Before starting the process of coronary bypass, the device of the artificial circulation is connected and blocks the aorta in order to minimize blood loss and attach shunts to it. The aorta is then clamped for sixty minutes, and the apparatus of artificial circulation is switched on for an hour and a half. Plastic tubes are placed in the right atrium for the outflow of venous blood from the body and its passage through the plastic membrane( membrane oxygenator) in the artificial respiration apparatus. After that, the blood, saturated with oxygen, again enters the body.

Bypass vascular bypass involves the moment of implantation into the coronary( coronary) arteries of the implant vessels outside the stenosis or occlusion site. The other end of the shunt is sewn to the aorta.

Now more often as bypass vascular anastomoses use the arteries of the chest wall, especially the left internal thoracic artery, usually joining either directly to the left anterior descending artery, or to one of its main branches outside the occlusion zone.

The length of arterial autografts is very limited, so their use is only permissible for bypassing those affected areas that are localized at the beginning of the coronary vessels.

If it is a question of using internal maternal arteries, you need to be prepared for the fact that aortocoronary bypass surgery will take more time, since it will be necessary to separate the arteries from the chest wall. In this regard, it is likely that if there is a need for emergency intervention from using these vessels as an autograft, it will be necessary to abandon it.
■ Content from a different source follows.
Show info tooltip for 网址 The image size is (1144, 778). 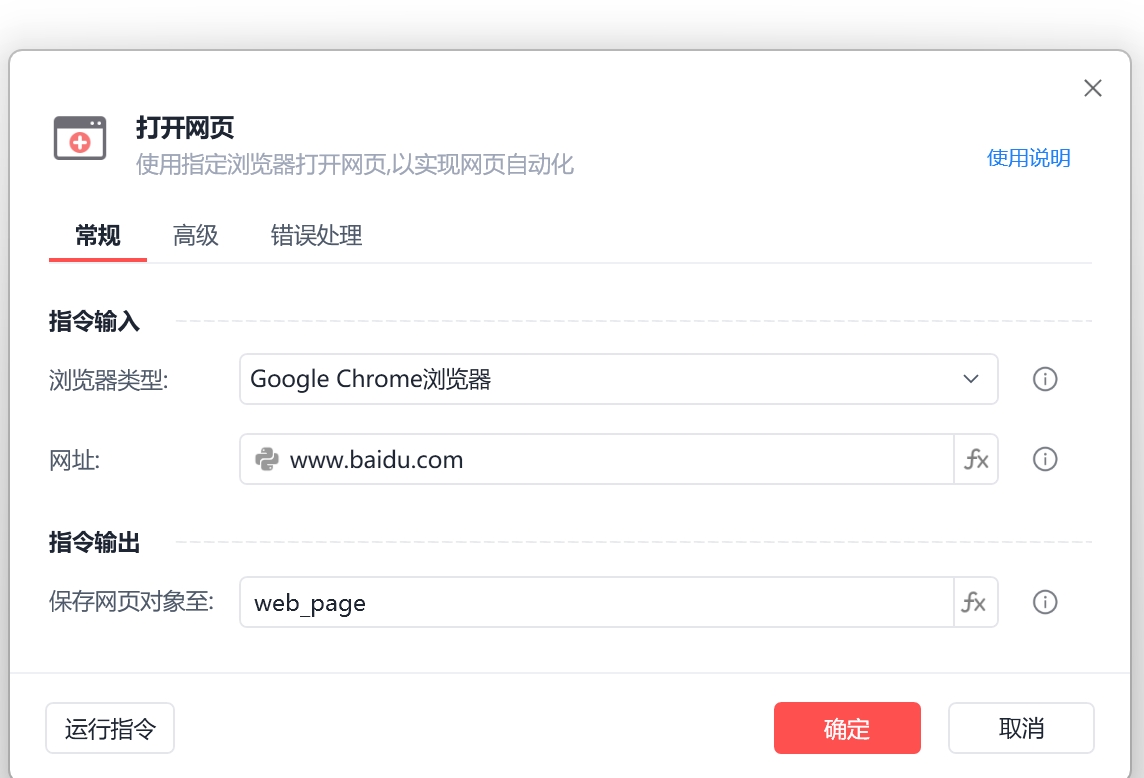(x=1045, y=459)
At the end of the operation, the thorax is secured with a wire made of stainless steel, a soft tissue cut is sutured and pleural drainage tubes are placed to remove the remaining blood from the near-cardiac space.
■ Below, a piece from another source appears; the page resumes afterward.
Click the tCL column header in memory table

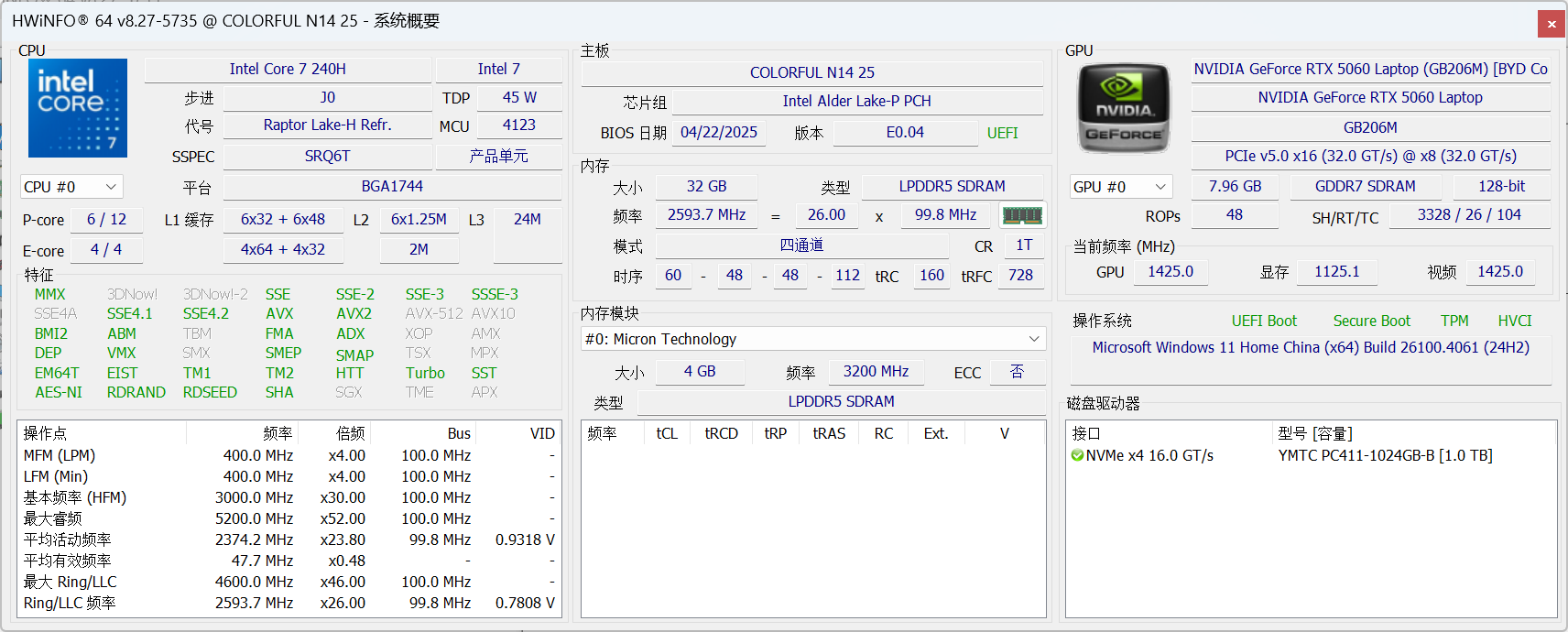[x=667, y=433]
About 5% of patients need a diagnostic operation due to bleeding, which can continue for 24 hours after surgery.

Pleural drainage tubes are usually removed the next day after surgery. The breathing tube, as a rule, is removed immediately after the operation. Usually the day after surgery, patients can get out of bed and they are transferred from the intensive care unit.

In 25% of patients, the heart rate recovers within the first three to four days after surgery. Failures of the heart rhythm is a temporary atrial fibrillation, it should be treated as the consequences of surgical intervention. Arrhythmia is treated within one month after surgery by standard methods of conservative therapy.

The average length of hospital stay for CABG surgery has declined from a week to three to four days for most patients. Many young patients can go home in two days.

Thanks to new advances in patients, it becomes possible to do CABG without the use of an artificial circulatory system, with a beating heart. This greatly minimizes possible memory disorders and other complications that can occur after CABG, and this is a significant success.